**BRIEF**
Filter the records down to the lines that hold the word "tweet", and copy each of those lines.
# # #
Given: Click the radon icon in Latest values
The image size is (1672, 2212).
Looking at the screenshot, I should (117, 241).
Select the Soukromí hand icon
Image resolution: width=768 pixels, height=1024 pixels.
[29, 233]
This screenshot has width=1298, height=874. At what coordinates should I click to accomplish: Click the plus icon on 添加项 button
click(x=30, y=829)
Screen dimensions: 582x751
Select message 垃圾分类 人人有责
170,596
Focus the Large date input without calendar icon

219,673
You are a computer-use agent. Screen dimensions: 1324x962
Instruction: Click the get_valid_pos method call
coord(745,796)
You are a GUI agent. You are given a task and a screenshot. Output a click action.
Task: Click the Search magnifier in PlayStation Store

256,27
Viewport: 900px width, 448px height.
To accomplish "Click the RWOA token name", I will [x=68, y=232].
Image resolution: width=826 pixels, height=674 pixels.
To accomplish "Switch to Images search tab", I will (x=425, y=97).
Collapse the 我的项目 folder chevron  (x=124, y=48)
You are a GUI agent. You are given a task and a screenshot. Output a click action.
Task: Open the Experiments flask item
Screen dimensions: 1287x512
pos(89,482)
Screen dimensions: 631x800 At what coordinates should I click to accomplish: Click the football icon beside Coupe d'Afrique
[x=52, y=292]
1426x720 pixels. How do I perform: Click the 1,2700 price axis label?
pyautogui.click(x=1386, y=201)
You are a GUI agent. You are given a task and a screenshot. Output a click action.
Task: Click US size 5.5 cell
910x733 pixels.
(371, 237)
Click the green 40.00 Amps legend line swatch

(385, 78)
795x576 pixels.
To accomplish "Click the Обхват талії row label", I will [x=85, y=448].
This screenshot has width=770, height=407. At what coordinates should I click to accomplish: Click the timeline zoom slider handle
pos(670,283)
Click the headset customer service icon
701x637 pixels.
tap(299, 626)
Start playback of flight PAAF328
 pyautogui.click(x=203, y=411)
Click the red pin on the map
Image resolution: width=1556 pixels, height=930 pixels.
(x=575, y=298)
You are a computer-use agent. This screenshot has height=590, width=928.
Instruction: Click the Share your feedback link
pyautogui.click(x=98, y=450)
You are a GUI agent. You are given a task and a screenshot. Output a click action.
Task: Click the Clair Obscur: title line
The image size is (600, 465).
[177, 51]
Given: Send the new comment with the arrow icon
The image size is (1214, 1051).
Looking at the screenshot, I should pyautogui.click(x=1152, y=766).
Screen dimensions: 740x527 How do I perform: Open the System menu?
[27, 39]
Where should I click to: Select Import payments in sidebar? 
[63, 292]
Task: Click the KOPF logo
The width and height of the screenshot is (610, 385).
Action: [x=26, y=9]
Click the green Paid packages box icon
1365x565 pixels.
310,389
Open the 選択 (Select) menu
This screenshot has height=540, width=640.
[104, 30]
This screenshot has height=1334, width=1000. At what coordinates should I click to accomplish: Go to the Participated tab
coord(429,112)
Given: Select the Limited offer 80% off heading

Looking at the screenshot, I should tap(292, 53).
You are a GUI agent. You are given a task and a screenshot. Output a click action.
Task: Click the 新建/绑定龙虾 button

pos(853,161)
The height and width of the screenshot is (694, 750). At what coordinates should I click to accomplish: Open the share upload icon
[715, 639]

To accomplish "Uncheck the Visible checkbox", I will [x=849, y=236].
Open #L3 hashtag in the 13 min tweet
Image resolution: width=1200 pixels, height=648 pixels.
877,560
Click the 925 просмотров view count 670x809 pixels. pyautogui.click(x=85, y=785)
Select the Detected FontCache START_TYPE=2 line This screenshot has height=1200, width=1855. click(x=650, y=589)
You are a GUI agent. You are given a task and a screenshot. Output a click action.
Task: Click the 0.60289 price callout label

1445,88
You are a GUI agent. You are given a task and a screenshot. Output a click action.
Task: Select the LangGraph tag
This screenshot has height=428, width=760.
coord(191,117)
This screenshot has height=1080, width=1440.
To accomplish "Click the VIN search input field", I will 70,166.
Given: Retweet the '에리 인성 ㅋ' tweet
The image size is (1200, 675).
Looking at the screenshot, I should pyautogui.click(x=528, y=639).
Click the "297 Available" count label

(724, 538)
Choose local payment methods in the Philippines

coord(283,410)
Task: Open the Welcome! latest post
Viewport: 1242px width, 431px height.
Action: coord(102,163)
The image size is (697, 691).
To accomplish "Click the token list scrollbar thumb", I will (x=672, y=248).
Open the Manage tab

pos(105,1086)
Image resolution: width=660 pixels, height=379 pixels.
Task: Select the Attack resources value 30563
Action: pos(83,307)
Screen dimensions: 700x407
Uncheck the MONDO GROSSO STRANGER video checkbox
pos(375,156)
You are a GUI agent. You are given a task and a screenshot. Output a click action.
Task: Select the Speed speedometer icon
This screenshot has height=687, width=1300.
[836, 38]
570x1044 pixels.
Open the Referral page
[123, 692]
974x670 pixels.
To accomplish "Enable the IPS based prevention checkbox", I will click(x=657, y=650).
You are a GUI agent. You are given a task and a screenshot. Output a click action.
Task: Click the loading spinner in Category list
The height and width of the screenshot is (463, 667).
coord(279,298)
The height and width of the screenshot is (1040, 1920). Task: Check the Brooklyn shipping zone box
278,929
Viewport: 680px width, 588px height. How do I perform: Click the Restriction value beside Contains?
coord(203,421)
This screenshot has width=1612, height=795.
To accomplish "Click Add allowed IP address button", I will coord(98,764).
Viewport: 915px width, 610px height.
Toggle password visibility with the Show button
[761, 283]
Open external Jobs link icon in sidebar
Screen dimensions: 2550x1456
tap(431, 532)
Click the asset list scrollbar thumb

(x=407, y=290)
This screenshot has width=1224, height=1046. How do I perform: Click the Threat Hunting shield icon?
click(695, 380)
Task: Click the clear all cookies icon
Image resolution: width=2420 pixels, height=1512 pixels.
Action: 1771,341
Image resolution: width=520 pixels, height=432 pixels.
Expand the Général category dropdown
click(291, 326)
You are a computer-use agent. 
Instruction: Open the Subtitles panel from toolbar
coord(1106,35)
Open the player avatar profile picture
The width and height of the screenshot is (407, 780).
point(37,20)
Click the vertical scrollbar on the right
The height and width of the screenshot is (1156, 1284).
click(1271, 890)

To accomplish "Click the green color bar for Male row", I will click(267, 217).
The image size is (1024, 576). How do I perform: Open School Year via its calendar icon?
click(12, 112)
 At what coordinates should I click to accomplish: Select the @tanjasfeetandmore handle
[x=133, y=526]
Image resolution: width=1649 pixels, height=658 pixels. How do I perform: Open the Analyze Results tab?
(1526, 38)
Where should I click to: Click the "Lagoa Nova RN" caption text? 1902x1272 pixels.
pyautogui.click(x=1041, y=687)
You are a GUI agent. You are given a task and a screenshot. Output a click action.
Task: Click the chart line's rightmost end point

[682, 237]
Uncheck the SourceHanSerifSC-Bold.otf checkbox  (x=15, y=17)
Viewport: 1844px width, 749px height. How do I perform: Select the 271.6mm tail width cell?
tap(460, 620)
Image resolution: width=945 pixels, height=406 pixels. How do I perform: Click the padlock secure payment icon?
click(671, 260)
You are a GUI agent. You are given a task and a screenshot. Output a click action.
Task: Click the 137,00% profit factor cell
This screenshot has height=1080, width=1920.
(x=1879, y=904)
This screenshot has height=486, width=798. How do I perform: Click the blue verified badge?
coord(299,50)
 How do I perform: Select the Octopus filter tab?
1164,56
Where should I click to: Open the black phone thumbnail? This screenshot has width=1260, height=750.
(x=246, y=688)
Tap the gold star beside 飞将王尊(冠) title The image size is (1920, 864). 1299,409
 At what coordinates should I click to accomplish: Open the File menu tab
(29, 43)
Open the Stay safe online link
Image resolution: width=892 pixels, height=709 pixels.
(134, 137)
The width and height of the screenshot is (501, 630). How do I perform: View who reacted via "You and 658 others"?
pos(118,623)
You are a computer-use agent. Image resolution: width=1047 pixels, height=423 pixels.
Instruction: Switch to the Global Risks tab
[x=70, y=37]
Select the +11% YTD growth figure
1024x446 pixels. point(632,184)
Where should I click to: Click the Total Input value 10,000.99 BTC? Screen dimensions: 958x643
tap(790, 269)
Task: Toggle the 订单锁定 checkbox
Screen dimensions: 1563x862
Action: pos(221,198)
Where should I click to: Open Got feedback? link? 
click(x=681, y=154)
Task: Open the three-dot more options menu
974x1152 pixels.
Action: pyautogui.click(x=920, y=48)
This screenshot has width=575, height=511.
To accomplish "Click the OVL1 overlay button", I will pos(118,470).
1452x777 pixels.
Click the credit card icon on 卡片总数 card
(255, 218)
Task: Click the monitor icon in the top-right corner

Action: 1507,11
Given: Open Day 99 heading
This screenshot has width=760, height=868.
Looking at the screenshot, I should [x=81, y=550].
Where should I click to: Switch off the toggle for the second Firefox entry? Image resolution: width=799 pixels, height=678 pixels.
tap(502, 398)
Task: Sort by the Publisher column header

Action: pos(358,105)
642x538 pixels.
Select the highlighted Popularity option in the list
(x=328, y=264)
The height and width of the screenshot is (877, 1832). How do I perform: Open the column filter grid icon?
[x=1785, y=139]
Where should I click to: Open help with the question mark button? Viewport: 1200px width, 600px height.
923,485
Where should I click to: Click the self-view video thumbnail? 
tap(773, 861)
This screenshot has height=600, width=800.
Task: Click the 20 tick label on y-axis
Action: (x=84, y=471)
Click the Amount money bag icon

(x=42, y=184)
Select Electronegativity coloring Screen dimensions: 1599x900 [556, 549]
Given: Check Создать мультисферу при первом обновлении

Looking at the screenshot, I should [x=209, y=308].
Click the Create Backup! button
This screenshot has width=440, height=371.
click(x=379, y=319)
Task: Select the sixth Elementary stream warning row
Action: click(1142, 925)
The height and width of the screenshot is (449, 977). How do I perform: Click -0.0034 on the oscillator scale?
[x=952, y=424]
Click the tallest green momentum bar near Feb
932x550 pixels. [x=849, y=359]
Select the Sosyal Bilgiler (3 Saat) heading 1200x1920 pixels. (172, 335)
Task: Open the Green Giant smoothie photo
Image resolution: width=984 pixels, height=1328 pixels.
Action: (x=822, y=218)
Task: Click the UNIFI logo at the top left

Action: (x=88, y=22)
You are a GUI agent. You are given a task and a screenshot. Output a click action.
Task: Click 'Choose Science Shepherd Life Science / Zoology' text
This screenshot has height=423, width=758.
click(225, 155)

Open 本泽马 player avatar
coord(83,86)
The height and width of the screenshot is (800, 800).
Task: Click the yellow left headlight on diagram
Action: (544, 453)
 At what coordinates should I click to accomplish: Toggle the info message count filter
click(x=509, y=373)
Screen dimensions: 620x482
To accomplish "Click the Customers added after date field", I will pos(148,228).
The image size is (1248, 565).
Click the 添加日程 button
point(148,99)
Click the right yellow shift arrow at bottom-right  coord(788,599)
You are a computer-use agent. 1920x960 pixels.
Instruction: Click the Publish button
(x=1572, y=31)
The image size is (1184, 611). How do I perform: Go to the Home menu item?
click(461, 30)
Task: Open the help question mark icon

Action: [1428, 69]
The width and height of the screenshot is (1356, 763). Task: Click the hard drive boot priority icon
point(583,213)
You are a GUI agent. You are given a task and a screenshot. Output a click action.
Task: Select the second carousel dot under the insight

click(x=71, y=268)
# # #
**WRITTEN RESPONSE**
Open #L3 hashtag in the 13 min tweet
Given: Retweet the '에리 인성 ㅋ' tweet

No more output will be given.